◆ **To do**
In two sentences, what does the GLVisualize benchmark post report?

◆ **Supplied passage**
----------------------------------------

Author Archives: Simon Danisch

GLVisualize Benchmark

By: Simon Danisch

Re-posted from: http://randomfantasies.com/2015/05/glvisualize-benchmark/

This is a benchmark comparing GLVisualize against some popular scientific visualization libraries, namely Mayavi, Vispy and Matlab.

There is also a chapter on IJulia, which is not really a plotting library, but can incorporate plots from other libraries.

The biggest problem with bench marking 3D rendering speed is, that there is no library which will allow to exactly reproduce similar conditions and measures.
Additionally, without extensive knowledge of the library, it is difficult to foresee what gets bench marked.
As an example of why it is difficult to measure the frame rate we can look at Vispy. When you enable to measure the frame rate, it will show very low frame rates, as it only creates a new frame on demand.
In contrast, GLVisualize has a fixed render loop, which renders as much frames as possible, leading to totally different amount of rendered frames per second (which is admittedly a total waste of GPU time and will change in the future).
This is why it was decided, to use the threshold at which a similar 3D scene is still conceived as enjoyable and interactive. Usually the minimal amount of frames per second for perceiving movements as smooth is roughly around 25.
So the benchmark was executed in the way, that the number regulating the complexity of the 3D scene was increased until one could not move the camera without stutters. The recorded last enjoyable threshold is than the result of the Benchmark.

vispy_mayavi_romeo

First benchmark is an animated and still 3D surface plot. The libraries offering this functionality where Vispy, Mayavi and Matlab.

Library Still Animated
Vispy  300  80
Mayavi 800 150
Matlab 800 450
GLVisualize 900 600
Speed up Vispy 9x  56x
Speed up Mayavi 1.26x 16x
Speed up Matlab 1.26x 1.7x

(Speed up of GLVisualize)
Vispy had some issues, as the camera was never really smooth for the surface example. Also the normals were missing and there was no option to colorize the surface depending on the height.
It was decided to use the threshold of going from a little stutter to unpleasant stutters, making vispy not completely fail this benchmark.
For Vispy it was found out, that the normals where calculated on the CPU resulting in a major slow down. The same can be expected for Mayavi, but Mayavi seems to be faster at calculating the normals.
There is not much information available on how Matlab renders their visualization, as it is closed source. It has to be noted, that Matlab did some additional calculations to always fit the drawing ideally into the borders.

----------------------------------------

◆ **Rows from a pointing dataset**
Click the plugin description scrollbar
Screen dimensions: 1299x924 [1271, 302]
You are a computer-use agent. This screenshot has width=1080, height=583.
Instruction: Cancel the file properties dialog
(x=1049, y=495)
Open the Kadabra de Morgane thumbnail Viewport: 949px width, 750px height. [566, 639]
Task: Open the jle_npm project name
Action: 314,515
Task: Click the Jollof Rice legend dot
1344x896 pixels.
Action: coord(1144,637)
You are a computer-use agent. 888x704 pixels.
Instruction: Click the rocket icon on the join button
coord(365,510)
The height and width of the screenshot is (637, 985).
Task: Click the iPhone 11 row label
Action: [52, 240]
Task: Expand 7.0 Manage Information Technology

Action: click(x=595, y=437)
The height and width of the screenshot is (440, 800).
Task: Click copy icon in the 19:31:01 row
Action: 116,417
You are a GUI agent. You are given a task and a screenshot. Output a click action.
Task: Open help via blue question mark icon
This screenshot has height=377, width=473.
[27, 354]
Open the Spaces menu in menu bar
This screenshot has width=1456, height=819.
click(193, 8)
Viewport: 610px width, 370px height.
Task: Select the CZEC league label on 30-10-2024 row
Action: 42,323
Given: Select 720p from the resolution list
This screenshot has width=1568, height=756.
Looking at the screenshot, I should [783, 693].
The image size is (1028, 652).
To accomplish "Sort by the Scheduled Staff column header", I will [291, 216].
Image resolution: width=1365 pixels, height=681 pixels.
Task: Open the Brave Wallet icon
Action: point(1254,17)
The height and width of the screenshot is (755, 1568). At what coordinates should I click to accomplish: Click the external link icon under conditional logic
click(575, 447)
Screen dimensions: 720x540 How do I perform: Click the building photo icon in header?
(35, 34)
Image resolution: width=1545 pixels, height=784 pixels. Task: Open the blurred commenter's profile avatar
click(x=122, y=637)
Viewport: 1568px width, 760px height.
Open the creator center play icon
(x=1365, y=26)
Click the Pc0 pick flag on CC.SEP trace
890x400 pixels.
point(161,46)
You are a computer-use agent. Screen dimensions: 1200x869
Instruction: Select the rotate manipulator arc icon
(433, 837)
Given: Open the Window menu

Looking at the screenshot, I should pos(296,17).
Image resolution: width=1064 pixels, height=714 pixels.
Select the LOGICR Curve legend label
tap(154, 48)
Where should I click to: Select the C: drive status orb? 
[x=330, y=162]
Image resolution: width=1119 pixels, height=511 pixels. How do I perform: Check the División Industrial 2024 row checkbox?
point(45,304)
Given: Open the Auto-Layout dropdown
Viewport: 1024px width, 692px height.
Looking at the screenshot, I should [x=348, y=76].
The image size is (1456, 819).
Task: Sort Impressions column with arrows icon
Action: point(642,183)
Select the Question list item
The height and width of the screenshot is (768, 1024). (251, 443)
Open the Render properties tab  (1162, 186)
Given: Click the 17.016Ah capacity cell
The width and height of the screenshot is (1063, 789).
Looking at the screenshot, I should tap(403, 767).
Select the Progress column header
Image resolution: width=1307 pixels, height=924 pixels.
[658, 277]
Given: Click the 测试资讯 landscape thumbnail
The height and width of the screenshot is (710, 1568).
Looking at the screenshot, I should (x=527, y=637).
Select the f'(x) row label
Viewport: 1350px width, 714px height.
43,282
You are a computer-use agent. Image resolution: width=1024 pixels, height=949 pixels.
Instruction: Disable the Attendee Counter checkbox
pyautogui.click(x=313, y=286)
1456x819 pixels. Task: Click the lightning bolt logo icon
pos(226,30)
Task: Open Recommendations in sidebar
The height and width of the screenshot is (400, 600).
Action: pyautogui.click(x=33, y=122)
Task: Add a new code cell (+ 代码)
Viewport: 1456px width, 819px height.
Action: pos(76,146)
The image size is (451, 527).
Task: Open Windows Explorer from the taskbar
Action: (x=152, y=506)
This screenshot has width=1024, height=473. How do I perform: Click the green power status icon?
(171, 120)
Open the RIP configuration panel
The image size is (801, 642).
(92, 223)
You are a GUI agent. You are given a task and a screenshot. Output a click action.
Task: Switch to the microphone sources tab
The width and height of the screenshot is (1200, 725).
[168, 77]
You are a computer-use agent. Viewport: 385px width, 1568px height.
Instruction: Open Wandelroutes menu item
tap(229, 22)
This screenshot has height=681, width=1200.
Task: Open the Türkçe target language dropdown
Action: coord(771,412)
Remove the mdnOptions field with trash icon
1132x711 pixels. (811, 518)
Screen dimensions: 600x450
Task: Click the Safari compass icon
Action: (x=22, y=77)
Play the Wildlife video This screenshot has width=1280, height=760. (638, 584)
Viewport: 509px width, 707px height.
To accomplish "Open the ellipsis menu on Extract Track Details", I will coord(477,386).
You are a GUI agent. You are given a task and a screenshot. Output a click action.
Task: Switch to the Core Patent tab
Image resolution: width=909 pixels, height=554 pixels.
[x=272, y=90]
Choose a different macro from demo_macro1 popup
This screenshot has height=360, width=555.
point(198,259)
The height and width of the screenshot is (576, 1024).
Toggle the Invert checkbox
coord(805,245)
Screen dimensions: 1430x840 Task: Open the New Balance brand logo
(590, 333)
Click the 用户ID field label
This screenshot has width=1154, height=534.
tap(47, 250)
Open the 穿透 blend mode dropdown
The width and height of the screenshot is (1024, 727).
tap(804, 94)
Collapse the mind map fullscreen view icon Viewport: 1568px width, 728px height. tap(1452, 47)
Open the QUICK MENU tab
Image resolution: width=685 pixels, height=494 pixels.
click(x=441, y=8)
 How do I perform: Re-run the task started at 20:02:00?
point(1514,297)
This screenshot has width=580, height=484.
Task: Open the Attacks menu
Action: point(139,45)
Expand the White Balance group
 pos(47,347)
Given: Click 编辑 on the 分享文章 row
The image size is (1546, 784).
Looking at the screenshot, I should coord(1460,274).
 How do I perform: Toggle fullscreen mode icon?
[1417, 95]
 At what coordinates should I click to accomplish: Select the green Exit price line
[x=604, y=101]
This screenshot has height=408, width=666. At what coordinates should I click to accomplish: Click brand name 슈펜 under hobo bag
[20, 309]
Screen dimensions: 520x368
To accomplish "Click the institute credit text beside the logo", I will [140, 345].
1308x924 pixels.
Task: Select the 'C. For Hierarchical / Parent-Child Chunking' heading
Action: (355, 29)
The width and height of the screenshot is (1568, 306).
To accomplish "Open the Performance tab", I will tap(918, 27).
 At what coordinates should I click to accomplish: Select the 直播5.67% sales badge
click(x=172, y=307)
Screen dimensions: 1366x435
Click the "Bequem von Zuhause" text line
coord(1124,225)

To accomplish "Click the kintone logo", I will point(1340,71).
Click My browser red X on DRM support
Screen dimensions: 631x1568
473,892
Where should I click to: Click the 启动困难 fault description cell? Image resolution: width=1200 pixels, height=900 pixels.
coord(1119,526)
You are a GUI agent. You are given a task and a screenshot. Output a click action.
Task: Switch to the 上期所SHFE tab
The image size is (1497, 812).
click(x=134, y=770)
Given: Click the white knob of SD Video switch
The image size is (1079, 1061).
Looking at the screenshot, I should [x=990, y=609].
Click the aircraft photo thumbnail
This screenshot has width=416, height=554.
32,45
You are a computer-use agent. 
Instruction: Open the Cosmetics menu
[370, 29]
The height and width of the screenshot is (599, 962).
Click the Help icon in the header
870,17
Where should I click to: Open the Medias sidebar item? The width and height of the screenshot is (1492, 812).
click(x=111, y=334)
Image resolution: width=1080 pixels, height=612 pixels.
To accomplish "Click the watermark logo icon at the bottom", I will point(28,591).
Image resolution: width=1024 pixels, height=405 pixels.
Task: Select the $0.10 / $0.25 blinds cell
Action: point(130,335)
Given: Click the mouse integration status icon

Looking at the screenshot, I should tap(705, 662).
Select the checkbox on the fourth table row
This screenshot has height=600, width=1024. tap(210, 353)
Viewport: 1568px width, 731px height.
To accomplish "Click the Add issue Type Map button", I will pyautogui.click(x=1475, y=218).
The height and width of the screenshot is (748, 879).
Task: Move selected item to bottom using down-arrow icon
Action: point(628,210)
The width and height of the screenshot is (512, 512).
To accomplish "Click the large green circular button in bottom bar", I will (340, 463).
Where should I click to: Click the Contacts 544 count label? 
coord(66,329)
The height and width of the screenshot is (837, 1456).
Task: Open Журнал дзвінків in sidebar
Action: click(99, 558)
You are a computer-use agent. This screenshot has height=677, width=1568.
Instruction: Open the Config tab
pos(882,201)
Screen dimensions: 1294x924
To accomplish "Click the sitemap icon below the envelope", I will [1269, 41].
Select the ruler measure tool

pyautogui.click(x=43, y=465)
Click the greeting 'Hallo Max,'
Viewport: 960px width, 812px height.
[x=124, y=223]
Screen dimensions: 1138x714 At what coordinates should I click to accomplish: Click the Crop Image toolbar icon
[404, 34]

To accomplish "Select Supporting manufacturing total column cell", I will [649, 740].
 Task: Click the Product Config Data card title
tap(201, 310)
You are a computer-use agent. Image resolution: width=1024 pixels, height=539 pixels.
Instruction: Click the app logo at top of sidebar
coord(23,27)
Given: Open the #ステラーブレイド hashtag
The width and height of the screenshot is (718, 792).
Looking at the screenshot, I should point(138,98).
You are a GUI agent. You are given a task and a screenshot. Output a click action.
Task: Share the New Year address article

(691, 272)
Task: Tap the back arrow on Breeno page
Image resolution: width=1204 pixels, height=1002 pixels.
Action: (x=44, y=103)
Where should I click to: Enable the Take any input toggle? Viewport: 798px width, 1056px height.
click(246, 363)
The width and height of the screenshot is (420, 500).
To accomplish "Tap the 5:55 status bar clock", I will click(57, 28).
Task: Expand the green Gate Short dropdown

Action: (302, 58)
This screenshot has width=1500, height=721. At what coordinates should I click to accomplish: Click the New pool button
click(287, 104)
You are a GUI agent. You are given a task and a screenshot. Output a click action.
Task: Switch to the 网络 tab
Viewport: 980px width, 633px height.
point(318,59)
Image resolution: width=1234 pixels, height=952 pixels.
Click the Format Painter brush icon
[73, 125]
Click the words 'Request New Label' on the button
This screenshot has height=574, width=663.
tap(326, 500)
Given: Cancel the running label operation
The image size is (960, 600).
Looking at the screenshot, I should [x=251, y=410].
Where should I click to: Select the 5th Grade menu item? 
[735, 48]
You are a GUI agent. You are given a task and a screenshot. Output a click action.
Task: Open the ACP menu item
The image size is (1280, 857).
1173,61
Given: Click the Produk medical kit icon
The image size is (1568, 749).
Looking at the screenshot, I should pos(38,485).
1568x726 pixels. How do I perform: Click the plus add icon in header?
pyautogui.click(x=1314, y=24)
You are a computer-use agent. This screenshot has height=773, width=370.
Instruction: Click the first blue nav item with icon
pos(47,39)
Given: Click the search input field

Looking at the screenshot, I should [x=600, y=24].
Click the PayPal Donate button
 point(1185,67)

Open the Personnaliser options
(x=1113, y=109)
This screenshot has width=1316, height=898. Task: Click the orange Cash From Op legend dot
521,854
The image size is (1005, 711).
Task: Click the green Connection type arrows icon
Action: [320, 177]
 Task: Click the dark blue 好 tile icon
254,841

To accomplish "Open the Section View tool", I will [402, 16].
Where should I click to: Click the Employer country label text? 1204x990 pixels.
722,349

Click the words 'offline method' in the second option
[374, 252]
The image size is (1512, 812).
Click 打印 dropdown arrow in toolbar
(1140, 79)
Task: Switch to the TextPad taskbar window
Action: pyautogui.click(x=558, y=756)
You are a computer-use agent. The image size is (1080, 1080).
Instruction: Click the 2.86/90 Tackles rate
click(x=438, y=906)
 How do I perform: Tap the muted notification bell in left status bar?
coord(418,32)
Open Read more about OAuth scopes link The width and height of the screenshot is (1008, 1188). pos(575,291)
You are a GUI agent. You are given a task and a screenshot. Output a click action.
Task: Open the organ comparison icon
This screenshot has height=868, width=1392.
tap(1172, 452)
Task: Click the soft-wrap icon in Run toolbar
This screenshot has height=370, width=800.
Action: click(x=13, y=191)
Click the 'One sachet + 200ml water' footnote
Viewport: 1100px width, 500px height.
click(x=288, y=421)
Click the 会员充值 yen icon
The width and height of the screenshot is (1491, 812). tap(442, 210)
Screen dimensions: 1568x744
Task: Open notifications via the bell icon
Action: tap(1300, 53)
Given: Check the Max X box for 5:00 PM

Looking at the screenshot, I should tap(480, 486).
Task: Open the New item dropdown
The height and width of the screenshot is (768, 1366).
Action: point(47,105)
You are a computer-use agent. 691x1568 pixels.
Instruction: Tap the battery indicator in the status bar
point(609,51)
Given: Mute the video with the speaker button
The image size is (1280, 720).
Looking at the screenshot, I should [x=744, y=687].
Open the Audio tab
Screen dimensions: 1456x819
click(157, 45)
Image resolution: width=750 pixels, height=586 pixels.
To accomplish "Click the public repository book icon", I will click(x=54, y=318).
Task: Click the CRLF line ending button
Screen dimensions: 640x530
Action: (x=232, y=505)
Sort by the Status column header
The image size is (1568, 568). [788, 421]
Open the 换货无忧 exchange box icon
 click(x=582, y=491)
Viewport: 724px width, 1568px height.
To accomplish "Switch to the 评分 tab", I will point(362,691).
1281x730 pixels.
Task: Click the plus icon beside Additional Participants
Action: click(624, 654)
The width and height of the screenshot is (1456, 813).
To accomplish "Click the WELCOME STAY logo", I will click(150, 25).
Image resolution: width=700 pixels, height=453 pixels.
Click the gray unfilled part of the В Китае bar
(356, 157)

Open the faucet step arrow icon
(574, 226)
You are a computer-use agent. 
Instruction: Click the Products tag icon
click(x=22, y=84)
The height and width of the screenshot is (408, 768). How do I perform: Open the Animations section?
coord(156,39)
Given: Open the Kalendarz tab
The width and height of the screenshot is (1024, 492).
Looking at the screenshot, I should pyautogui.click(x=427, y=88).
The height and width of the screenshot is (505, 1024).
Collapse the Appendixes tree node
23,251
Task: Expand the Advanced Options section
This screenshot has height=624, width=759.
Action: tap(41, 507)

----------------------------------------

◆ **Output below**
The post compares GLVisualize with Mayavi, Vispy and Matlab by raising the complexity of a 3D scene until the camera could no longer be moved without stutters, because the libraries' frame rates could not be measured under comparable conditions. In the still and animated 3D surface plot test, GLVisualize reached the highest thresholds (900 still, 600 animated), with speedups over the other libraries ranging from 1.26x to 56x.